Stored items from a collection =
=== Begin Enclosure ===
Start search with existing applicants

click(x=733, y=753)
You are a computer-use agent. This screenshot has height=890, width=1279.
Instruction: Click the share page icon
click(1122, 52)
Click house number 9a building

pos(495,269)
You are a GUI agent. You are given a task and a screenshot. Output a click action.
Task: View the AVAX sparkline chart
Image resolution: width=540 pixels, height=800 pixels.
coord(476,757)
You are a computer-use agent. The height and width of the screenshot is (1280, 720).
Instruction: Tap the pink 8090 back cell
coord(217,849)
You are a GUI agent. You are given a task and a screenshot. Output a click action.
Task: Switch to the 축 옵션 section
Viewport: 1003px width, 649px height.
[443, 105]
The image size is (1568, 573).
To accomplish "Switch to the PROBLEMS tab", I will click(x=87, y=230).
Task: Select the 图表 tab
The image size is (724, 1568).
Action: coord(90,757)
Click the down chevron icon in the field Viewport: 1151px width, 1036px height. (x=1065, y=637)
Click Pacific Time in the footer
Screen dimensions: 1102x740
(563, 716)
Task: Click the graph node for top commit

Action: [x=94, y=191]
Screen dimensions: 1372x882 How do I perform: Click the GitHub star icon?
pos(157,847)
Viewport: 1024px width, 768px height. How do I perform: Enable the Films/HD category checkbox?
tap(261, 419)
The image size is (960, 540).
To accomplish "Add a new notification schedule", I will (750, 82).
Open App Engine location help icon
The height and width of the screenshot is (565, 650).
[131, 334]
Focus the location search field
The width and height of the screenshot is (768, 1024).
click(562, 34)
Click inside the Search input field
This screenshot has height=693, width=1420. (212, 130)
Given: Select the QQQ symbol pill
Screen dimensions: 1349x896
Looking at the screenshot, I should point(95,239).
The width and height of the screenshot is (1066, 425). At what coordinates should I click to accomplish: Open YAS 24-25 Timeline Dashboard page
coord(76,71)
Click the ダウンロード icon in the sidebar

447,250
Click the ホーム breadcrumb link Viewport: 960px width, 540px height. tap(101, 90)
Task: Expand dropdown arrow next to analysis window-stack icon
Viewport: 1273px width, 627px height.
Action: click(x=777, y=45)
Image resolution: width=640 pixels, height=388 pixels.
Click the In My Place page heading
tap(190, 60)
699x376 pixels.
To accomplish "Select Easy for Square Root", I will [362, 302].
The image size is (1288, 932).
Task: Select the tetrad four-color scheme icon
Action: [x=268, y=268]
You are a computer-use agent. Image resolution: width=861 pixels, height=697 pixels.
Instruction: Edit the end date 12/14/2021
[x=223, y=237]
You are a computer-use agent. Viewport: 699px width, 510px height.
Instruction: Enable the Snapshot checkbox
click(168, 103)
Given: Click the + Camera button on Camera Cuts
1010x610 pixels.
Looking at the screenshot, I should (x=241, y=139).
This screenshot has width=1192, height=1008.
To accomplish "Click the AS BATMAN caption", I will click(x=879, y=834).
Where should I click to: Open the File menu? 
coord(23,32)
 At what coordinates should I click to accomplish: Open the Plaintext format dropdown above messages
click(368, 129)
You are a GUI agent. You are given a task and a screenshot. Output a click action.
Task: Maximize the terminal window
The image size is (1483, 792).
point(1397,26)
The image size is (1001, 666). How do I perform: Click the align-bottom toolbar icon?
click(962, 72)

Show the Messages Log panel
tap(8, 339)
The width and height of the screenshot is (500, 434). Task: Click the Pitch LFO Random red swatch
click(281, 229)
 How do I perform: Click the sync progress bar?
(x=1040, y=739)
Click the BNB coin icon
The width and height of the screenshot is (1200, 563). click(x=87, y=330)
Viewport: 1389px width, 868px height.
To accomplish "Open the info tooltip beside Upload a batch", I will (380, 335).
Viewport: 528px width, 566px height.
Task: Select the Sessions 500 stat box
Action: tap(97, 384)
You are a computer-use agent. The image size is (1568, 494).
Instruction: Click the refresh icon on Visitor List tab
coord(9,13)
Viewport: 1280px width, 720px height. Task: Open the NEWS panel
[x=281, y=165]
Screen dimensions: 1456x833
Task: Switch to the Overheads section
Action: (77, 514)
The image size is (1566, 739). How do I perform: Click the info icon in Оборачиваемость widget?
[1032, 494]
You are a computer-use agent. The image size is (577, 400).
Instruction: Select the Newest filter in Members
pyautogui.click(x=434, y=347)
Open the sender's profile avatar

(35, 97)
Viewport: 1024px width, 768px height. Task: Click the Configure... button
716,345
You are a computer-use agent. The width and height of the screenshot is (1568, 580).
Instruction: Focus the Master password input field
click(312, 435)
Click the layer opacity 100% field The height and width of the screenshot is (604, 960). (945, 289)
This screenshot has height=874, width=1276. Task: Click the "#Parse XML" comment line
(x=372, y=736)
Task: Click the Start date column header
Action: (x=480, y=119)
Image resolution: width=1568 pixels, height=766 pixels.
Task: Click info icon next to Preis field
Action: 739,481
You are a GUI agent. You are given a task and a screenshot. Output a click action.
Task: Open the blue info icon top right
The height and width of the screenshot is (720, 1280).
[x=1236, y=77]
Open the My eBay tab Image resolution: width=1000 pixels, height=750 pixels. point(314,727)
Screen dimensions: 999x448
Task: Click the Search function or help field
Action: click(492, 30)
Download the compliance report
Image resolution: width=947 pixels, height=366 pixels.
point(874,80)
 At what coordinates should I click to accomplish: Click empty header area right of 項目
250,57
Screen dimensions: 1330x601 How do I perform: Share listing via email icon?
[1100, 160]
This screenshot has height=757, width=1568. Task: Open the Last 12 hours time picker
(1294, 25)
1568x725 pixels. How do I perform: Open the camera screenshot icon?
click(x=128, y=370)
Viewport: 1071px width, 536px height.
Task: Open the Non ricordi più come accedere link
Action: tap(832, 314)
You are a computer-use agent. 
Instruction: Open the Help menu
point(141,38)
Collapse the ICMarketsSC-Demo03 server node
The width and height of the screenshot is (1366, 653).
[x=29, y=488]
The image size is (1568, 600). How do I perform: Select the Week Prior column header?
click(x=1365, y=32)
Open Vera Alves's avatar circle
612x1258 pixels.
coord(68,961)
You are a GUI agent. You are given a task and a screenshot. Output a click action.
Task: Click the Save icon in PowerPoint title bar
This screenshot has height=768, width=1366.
=== End Enclosure ===
WORK TO BE COMPLETED =
Provide a verbatim copy of all the entries.

YOUR RESPONSE =
Start search with existing applicants

click(x=733, y=753)
You are a computer-use agent. This screenshot has height=890, width=1279.
Instruction: Click the share page icon
click(1122, 52)
Click house number 9a building

pos(495,269)
You are a GUI agent. You are given a task and a screenshot. Output a click action.
Task: View the AVAX sparkline chart
Image resolution: width=540 pixels, height=800 pixels.
coord(476,757)
You are a computer-use agent. The height and width of the screenshot is (1280, 720).
Instruction: Tap the pink 8090 back cell
coord(217,849)
You are a GUI agent. You are given a task and a screenshot. Output a click action.
Task: Switch to the 축 옵션 section
Viewport: 1003px width, 649px height.
[443, 105]
The image size is (1568, 573).
To accomplish "Switch to the PROBLEMS tab", I will click(x=87, y=230).
Task: Select the 图表 tab
The image size is (724, 1568).
Action: coord(90,757)
Click the down chevron icon in the field Viewport: 1151px width, 1036px height. (x=1065, y=637)
Click Pacific Time in the footer
Screen dimensions: 1102x740
(563, 716)
Task: Click the graph node for top commit

Action: [x=94, y=191]
Screen dimensions: 1372x882 How do I perform: Click the GitHub star icon?
pos(157,847)
Viewport: 1024px width, 768px height. How do I perform: Enable the Films/HD category checkbox?
tap(261, 419)
The image size is (960, 540).
To accomplish "Add a new notification schedule", I will (750, 82).
Open App Engine location help icon
The height and width of the screenshot is (565, 650).
[131, 334]
Focus the location search field
The width and height of the screenshot is (768, 1024).
click(562, 34)
Click inside the Search input field
This screenshot has height=693, width=1420. (212, 130)
Given: Select the QQQ symbol pill
Screen dimensions: 1349x896
Looking at the screenshot, I should point(95,239).
The width and height of the screenshot is (1066, 425). At what coordinates should I click to accomplish: Open YAS 24-25 Timeline Dashboard page
coord(76,71)
Click the ダウンロード icon in the sidebar

447,250
Click the ホーム breadcrumb link Viewport: 960px width, 540px height. tap(101, 90)
Task: Expand dropdown arrow next to analysis window-stack icon
Viewport: 1273px width, 627px height.
Action: click(x=777, y=45)
Image resolution: width=640 pixels, height=388 pixels.
Click the In My Place page heading
tap(190, 60)
699x376 pixels.
To accomplish "Select Easy for Square Root", I will [362, 302].
The image size is (1288, 932).
Task: Select the tetrad four-color scheme icon
Action: [x=268, y=268]
You are a computer-use agent. Image resolution: width=861 pixels, height=697 pixels.
Instruction: Edit the end date 12/14/2021
[x=223, y=237]
You are a computer-use agent. Viewport: 699px width, 510px height.
Instruction: Enable the Snapshot checkbox
click(168, 103)
Given: Click the + Camera button on Camera Cuts
1010x610 pixels.
Looking at the screenshot, I should (x=241, y=139).
This screenshot has width=1192, height=1008.
To accomplish "Click the AS BATMAN caption", I will click(x=879, y=834).
Where should I click to: Open the File menu? 
coord(23,32)
 At what coordinates should I click to accomplish: Open the Plaintext format dropdown above messages
click(368, 129)
You are a GUI agent. You are given a task and a screenshot. Output a click action.
Task: Maximize the terminal window
The image size is (1483, 792).
point(1397,26)
The image size is (1001, 666). How do I perform: Click the align-bottom toolbar icon?
click(962, 72)

Show the Messages Log panel
tap(8, 339)
The width and height of the screenshot is (500, 434). Task: Click the Pitch LFO Random red swatch
click(281, 229)
 How do I perform: Click the sync progress bar?
(x=1040, y=739)
Click the BNB coin icon
The width and height of the screenshot is (1200, 563). click(x=87, y=330)
Viewport: 1389px width, 868px height.
To accomplish "Open the info tooltip beside Upload a batch", I will (380, 335).
Viewport: 528px width, 566px height.
Task: Select the Sessions 500 stat box
Action: tap(97, 384)
You are a computer-use agent. The image size is (1568, 494).
Instruction: Click the refresh icon on Visitor List tab
coord(9,13)
Viewport: 1280px width, 720px height. Task: Open the NEWS panel
[x=281, y=165]
Screen dimensions: 1456x833
Task: Switch to the Overheads section
Action: (77, 514)
The image size is (1566, 739). How do I perform: Click the info icon in Оборачиваемость widget?
[1032, 494]
You are a computer-use agent. The image size is (577, 400).
Instruction: Select the Newest filter in Members
pyautogui.click(x=434, y=347)
Open the sender's profile avatar

(35, 97)
Viewport: 1024px width, 768px height. Task: Click the Configure... button
716,345
You are a computer-use agent. The width and height of the screenshot is (1568, 580).
Instruction: Focus the Master password input field
click(312, 435)
Click the layer opacity 100% field The height and width of the screenshot is (604, 960). (945, 289)
This screenshot has height=874, width=1276. Task: Click the "#Parse XML" comment line
(x=372, y=736)
Task: Click the Start date column header
Action: (x=480, y=119)
Image resolution: width=1568 pixels, height=766 pixels.
Task: Click info icon next to Preis field
Action: 739,481
You are a GUI agent. You are given a task and a screenshot. Output a click action.
Task: Open the blue info icon top right
The height and width of the screenshot is (720, 1280).
[x=1236, y=77]
Open the My eBay tab Image resolution: width=1000 pixels, height=750 pixels. point(314,727)
Screen dimensions: 999x448
Task: Click the Search function or help field
Action: click(492, 30)
Download the compliance report
Image resolution: width=947 pixels, height=366 pixels.
point(874,80)
 At what coordinates should I click to accomplish: Click empty header area right of 項目
250,57
Screen dimensions: 1330x601 How do I perform: Share listing via email icon?
[1100, 160]
This screenshot has height=757, width=1568. Task: Open the Last 12 hours time picker
(1294, 25)
1568x725 pixels. How do I perform: Open the camera screenshot icon?
click(x=128, y=370)
Viewport: 1071px width, 536px height.
Task: Open the Non ricordi più come accedere link
Action: tap(832, 314)
You are a computer-use agent. 
Instruction: Open the Help menu
point(141,38)
Collapse the ICMarketsSC-Demo03 server node
The width and height of the screenshot is (1366, 653).
[x=29, y=488]
The image size is (1568, 600). How do I perform: Select the Week Prior column header?
click(x=1365, y=32)
Open Vera Alves's avatar circle
612x1258 pixels.
coord(68,961)
You are a GUI agent. You are given a task and a screenshot. Output a click action.
Task: Click the Save icon in PowerPoint title bar
This screenshot has height=768, width=1366.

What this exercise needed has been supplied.